(Document section Opens)

Saturday, September 4, 2010

Teachers in kind

Kapil Sibal as education minister is very different from his predecessor Arjun Singh although both took office with the Abhayahasta Mudra ( why fear when the hand is there)centrestage. Arjun Singh displayed near complete immobility on most issues while his successor Sibal is from the opposite end of the spectrum. In fact, if Arjun singh has been immovable, Kapil Sibal has been virtually  unstoppable.
 First he thundered that there were to be no Class X exams. Moment of relief for stressed parents, super achieving kids and all  those harassed kids whom the system does everything it can to keep out. Time for a change especially as the first set of class X exams were held in 1977.  Ideally over a period of 8 to 10 years, feedbacks need to be collected, tabled and incorporated  towards the better functioning of the system itself. It is very possible this  has been slow and fraught with difficulties. Given the funds alloted for education in our budget, this should not evoke monumental surprise.

(Document section Closes)
(Supplied material Opens)

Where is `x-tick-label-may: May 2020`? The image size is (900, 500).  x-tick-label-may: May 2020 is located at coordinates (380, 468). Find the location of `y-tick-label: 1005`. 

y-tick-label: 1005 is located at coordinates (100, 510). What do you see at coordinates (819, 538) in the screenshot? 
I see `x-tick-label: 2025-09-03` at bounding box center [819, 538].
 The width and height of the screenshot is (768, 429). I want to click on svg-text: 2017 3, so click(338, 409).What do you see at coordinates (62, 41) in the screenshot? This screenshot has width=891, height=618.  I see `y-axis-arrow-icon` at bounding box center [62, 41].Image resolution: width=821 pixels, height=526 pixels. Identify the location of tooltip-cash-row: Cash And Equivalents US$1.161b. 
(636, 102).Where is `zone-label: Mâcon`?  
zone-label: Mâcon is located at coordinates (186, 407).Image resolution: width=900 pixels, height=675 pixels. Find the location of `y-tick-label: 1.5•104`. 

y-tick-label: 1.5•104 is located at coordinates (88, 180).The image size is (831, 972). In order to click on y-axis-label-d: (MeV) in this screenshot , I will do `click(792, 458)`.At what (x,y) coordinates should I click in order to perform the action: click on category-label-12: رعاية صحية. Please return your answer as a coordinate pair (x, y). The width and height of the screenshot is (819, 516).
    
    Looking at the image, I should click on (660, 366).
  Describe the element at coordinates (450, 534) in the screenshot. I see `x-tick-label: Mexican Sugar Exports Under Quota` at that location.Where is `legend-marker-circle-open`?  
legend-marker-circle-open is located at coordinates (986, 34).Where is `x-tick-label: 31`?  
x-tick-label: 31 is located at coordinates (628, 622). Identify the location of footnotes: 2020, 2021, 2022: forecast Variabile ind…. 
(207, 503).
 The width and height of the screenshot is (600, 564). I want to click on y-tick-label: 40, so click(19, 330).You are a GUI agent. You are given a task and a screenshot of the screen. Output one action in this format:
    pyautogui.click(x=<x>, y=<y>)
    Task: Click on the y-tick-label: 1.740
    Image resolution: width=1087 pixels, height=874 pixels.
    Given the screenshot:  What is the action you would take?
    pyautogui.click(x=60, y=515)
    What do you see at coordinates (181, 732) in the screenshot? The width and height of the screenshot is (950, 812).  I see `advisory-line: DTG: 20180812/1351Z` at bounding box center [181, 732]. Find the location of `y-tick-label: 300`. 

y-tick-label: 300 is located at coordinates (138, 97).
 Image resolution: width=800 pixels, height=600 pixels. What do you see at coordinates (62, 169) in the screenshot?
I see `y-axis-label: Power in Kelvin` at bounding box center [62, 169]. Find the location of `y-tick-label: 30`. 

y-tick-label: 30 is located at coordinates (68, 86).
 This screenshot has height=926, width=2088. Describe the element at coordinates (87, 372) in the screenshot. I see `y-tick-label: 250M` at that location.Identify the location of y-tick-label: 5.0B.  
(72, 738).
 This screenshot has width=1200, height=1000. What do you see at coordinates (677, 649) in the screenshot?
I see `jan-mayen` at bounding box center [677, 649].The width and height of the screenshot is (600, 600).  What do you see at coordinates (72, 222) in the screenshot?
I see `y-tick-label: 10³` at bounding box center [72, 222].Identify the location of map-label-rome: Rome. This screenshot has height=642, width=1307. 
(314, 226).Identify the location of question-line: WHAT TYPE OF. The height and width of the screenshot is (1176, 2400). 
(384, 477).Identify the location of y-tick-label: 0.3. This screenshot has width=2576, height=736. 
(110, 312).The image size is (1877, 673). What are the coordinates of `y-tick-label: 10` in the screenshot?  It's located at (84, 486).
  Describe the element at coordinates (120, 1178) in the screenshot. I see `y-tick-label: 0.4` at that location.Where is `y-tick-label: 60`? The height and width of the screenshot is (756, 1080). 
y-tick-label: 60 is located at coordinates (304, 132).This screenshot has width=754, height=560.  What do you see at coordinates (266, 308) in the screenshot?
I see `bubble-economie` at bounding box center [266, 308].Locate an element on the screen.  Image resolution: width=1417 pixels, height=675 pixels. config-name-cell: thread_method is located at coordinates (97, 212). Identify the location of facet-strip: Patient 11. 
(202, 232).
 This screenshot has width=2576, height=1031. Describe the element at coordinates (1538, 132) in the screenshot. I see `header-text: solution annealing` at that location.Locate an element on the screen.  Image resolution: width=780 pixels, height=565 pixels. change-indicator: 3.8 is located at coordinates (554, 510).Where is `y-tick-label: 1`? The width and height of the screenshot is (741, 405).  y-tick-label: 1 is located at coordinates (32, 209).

(Supplied material Closes)

Answer these questions from the piece on Kapil Sibal as education minister:
(a) Who held the office before Kapil Sibal?
(b) In what year was the first set of Class X exams held?
(c) Over what period should feedback ideally be collected?

Response:
(a) Arjun Singh
(b) 1977
(c) 8 to 10 years